Mango season is the time when the villagers around me were most likely to be without food (November until February) during a time called the "hunger season." The mango tree’s fruits help to alleviate the impact of hunger everyday, as well as providing a good source of Vitamins A and B - two essential nutrients that children in this area are greatly lacking during hunger season.
I have a theory that villagers hardly ever, I mean nearly never, cut down a tree that provides them with food - especially a tree in which they’ve invested the energy of planting and caring for. A prime example of this is when crossing the border into Malawi where an enormous population has led to huge amounts of deforestation, but guess which tree is always standing strong throughout the fields and villages – the mango.
|As soon as kids get out of school they head up into the trees to look for mangoes - a delicious, sweet after school snack.|
There are other fruit trees grown in Zambia like papaya, orange, lemon, guava, and every once in a while cashews and peaches can be found. But, mango is by far the most common. There are two kinds grown largely in Zambia: a small mango, about the size of a fist, and the big mango – two fists.
I had to make a deal with the kids in my village because being the little scavengers that they are they can go through an entire mango tree in two weeks (even the unripe mangoes they’ll destroy), so I told them they could have as much as they could gorge off of two of my mango trees, but I wanted them to leave half of the third one for me – the other half was communal.
|With their tiny faces poking out from time to time, I was always assured a few mangoes for myself once the kids went up into the trees. There they would climb, sing, pick mangoes, and shake the branches until they had more than they could carry.|
The mango tree is so great for food security because even in times of drought its deep roots can tap into ground water reservoirs far down into the Earth, and even when there isn’t water near the surface, the mango tree will keep churning out fruits. A typical tree takes about 7 years to mature and produce fruit, but will live in excess of 30 years, which is long enough for it to feed multiple generations.
|Carrying the day's bounty.|
There are special varieties of mangoes from Kenya and Tanzania that can be grafted onto local trees and produce all different kinds of mangoes: red, big, yellow, etc., but they’re less commonly found. Instead we see the previously mentioned Indian mango.
Locally, planting mango trees is tricky because without a strong fence goats will destroy the seedlings. However, the mango tree’s pits sprout all over the place, with little effort, ensuring that mango trees will continue to feed future generations.
|My half of the tree remained with mangoes for much longer than the communal half.

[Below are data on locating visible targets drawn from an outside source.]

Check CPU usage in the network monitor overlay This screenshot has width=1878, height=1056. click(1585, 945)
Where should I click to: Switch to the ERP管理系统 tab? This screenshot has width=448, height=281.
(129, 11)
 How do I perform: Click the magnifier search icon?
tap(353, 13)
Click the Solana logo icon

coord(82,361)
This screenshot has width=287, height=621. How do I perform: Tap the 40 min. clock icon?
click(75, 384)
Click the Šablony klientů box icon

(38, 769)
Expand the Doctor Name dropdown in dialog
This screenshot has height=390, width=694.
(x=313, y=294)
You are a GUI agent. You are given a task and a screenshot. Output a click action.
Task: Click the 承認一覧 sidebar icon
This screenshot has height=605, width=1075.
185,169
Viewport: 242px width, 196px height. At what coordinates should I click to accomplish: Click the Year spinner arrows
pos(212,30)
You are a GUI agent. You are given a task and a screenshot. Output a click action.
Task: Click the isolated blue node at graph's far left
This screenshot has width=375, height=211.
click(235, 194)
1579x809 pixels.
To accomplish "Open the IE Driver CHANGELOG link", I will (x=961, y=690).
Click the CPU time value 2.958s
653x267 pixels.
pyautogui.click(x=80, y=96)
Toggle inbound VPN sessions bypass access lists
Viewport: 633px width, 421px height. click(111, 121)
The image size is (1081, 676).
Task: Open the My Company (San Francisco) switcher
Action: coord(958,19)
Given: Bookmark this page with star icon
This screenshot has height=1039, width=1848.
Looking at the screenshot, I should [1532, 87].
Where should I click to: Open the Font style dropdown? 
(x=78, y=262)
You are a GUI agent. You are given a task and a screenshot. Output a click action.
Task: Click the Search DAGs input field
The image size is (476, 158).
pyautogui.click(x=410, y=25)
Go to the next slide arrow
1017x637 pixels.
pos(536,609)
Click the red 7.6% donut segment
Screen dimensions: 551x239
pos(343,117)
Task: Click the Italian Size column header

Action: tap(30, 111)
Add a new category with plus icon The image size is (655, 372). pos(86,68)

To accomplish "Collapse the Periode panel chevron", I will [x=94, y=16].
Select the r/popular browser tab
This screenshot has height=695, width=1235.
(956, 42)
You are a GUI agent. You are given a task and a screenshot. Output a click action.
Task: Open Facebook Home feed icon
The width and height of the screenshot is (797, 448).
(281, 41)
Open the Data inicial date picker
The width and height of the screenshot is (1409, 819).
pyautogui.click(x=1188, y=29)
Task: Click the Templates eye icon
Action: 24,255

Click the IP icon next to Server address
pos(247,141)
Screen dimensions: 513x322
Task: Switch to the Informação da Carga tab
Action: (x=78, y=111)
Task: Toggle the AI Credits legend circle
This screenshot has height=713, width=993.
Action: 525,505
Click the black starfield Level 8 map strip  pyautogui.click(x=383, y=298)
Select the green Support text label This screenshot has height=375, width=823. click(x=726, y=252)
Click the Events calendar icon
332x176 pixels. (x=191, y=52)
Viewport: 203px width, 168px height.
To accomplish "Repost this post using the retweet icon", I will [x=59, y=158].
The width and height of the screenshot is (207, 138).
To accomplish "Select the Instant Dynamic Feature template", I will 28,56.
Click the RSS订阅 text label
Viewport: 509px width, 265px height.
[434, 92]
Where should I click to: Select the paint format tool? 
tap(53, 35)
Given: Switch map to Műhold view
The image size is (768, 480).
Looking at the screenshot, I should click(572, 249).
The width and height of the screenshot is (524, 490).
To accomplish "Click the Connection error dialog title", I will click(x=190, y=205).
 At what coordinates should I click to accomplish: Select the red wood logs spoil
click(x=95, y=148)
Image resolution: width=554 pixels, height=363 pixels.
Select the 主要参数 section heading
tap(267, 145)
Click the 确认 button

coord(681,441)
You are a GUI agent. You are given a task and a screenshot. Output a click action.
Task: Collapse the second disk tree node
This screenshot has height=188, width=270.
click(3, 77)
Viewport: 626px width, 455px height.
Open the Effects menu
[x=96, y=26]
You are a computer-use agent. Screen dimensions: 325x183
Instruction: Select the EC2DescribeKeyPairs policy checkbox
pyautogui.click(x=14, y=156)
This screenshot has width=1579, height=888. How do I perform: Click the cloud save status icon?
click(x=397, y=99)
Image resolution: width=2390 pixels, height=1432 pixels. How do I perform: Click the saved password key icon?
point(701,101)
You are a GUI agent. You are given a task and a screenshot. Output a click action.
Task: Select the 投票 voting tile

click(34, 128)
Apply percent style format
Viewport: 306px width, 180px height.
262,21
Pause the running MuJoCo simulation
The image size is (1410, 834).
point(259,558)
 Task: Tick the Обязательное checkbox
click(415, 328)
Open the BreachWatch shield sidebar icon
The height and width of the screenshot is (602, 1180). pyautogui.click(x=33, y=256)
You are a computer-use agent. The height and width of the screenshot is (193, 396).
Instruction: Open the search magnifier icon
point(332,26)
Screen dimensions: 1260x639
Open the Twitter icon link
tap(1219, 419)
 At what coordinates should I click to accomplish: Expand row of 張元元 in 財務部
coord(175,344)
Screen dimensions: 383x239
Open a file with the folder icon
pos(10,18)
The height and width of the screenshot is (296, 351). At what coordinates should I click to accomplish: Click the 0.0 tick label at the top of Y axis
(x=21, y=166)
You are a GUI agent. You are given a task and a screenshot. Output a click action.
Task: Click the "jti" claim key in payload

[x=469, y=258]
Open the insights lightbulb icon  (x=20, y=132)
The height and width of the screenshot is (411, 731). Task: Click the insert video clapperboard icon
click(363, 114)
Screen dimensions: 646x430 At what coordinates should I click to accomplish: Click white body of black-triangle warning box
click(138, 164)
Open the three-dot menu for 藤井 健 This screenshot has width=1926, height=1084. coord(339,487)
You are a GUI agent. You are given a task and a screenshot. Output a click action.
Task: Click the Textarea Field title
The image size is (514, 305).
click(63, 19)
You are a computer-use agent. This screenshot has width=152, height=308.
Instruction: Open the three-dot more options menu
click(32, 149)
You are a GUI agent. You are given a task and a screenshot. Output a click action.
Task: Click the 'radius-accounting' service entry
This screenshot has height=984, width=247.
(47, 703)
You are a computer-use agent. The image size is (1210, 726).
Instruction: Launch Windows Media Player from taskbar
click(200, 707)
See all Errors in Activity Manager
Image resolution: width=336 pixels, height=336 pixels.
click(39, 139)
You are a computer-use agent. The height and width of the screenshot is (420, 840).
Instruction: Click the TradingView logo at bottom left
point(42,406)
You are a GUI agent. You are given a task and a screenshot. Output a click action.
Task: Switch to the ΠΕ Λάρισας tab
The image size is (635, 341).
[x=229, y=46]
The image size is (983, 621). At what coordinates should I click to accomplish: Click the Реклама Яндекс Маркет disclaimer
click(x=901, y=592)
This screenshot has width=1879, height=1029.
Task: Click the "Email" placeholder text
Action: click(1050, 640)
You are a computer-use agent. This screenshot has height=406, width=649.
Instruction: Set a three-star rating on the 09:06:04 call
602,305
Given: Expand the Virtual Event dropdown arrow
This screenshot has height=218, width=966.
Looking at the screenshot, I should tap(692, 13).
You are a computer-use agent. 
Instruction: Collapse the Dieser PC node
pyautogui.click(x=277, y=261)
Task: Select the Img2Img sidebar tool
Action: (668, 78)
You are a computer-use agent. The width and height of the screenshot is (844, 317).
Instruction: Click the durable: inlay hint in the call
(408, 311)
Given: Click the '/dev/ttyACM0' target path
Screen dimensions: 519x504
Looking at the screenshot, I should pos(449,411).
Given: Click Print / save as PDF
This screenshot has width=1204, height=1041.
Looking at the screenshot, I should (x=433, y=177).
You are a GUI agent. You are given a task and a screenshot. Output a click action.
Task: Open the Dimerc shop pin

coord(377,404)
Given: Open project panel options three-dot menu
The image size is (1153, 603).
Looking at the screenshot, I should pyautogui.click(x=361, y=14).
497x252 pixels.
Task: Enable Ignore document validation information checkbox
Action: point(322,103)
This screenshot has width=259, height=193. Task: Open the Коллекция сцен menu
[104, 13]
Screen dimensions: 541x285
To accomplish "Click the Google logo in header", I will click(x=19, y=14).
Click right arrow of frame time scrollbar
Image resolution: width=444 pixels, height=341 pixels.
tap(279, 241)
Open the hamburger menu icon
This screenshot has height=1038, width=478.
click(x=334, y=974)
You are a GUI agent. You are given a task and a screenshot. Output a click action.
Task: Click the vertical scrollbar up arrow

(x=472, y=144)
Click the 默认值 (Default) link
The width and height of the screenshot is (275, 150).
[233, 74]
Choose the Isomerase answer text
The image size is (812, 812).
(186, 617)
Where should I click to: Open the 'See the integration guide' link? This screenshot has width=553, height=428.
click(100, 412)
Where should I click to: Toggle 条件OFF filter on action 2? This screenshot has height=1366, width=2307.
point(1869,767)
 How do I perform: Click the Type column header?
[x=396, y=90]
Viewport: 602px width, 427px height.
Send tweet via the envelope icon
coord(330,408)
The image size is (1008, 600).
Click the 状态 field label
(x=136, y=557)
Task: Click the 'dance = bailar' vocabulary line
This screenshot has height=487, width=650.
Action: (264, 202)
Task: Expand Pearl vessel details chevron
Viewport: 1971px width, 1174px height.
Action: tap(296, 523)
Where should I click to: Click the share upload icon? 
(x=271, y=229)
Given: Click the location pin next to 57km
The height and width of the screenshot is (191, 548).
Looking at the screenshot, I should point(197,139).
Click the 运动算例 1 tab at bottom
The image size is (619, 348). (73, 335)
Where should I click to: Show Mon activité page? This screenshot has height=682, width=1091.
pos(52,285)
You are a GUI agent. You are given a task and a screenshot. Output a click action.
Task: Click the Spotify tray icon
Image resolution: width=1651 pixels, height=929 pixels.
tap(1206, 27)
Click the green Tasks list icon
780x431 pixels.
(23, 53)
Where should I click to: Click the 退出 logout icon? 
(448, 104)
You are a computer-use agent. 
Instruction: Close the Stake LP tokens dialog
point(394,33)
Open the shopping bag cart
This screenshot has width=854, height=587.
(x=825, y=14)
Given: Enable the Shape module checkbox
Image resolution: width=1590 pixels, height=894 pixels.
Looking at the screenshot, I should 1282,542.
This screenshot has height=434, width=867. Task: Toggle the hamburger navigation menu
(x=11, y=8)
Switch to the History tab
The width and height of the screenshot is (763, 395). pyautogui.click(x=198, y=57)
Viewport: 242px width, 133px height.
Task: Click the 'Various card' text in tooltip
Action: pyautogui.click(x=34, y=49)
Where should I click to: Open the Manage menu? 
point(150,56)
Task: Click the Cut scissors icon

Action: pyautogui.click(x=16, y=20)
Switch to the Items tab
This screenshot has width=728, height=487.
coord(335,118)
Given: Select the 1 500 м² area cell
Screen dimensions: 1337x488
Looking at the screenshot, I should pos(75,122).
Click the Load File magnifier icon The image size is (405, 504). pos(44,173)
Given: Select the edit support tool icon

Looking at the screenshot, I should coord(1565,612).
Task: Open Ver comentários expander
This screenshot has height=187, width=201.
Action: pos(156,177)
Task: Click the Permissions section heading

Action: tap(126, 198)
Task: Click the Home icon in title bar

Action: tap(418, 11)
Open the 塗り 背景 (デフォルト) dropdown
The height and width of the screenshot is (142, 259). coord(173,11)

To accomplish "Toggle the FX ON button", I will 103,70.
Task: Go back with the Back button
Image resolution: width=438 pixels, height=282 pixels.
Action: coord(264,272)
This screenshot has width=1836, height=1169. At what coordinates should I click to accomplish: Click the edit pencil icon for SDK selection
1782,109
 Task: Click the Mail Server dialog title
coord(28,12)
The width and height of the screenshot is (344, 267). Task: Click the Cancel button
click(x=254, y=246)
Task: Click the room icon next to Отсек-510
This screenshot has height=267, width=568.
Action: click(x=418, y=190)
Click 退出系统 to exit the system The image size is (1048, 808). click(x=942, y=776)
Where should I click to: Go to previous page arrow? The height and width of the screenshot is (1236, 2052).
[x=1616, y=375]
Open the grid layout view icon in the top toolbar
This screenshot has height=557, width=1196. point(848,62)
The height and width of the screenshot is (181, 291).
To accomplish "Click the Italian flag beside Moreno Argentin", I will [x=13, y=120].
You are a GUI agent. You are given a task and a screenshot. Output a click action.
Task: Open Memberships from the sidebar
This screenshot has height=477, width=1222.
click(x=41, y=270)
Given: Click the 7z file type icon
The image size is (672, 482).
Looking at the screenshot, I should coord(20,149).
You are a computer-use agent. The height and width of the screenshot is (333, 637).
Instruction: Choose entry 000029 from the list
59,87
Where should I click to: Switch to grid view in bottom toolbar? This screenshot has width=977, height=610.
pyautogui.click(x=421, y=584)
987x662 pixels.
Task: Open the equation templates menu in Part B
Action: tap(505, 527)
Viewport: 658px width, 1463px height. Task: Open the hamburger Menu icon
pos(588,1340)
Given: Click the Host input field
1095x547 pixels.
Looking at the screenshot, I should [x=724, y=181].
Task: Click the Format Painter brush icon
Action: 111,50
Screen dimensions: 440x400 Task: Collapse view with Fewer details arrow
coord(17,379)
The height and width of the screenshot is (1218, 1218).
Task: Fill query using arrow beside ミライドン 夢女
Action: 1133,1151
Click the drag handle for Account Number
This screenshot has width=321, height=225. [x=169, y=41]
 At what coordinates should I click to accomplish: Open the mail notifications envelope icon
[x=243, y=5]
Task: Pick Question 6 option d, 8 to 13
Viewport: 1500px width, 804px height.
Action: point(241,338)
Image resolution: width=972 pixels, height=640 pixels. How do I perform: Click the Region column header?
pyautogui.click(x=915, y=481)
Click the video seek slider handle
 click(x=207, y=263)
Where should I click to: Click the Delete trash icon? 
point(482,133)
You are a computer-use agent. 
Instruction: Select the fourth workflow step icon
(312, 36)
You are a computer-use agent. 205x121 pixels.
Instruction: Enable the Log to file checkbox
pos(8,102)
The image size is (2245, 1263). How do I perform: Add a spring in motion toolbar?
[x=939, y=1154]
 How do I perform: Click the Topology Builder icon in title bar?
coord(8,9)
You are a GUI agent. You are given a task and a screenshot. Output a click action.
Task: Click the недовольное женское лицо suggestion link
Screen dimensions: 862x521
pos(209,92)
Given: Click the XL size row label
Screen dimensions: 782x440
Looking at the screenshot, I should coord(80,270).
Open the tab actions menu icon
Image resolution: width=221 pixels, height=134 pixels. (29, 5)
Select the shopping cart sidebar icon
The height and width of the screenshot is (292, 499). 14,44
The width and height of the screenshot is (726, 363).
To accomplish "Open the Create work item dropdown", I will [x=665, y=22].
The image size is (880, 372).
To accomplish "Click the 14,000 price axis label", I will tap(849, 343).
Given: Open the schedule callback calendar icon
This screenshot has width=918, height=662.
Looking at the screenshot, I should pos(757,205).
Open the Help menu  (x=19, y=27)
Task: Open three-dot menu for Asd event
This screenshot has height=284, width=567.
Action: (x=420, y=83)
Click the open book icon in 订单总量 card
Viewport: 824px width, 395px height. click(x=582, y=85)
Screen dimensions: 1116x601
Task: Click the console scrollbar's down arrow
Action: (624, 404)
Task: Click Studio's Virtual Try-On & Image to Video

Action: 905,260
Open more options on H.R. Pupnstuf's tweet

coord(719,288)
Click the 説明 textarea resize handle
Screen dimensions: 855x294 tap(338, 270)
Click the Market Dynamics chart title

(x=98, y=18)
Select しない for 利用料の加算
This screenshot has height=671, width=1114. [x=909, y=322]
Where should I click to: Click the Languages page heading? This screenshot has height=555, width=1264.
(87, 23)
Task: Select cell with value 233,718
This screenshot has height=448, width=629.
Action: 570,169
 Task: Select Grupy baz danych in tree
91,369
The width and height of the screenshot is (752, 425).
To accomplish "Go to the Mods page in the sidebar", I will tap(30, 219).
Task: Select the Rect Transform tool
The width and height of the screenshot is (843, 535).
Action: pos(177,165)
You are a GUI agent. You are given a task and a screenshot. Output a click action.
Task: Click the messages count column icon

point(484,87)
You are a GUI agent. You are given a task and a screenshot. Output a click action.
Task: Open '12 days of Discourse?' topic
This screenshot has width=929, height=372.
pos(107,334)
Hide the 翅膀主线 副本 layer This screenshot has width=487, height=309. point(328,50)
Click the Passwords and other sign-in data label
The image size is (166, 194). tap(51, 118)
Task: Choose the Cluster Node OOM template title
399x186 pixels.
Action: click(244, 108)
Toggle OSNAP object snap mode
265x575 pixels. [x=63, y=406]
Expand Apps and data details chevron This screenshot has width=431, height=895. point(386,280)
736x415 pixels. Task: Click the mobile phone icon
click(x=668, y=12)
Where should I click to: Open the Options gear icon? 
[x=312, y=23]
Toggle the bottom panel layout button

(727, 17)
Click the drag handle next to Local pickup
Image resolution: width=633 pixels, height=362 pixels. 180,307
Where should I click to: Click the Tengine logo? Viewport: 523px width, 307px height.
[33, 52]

Even green, unripe mangoes will be eaten by the kids.|
All of this has led me to my belief that the mango tree is the most important tree in a village, maybe in all of Zambia and the region.
|Eating mangoes during the rainy season will always remain as one of my favorite memories of the village.|
Fun fact: My personal record for mangos eaten in one day is twenty, and I think if I would’ve started earlier in the day I could’ve managed a good thirty.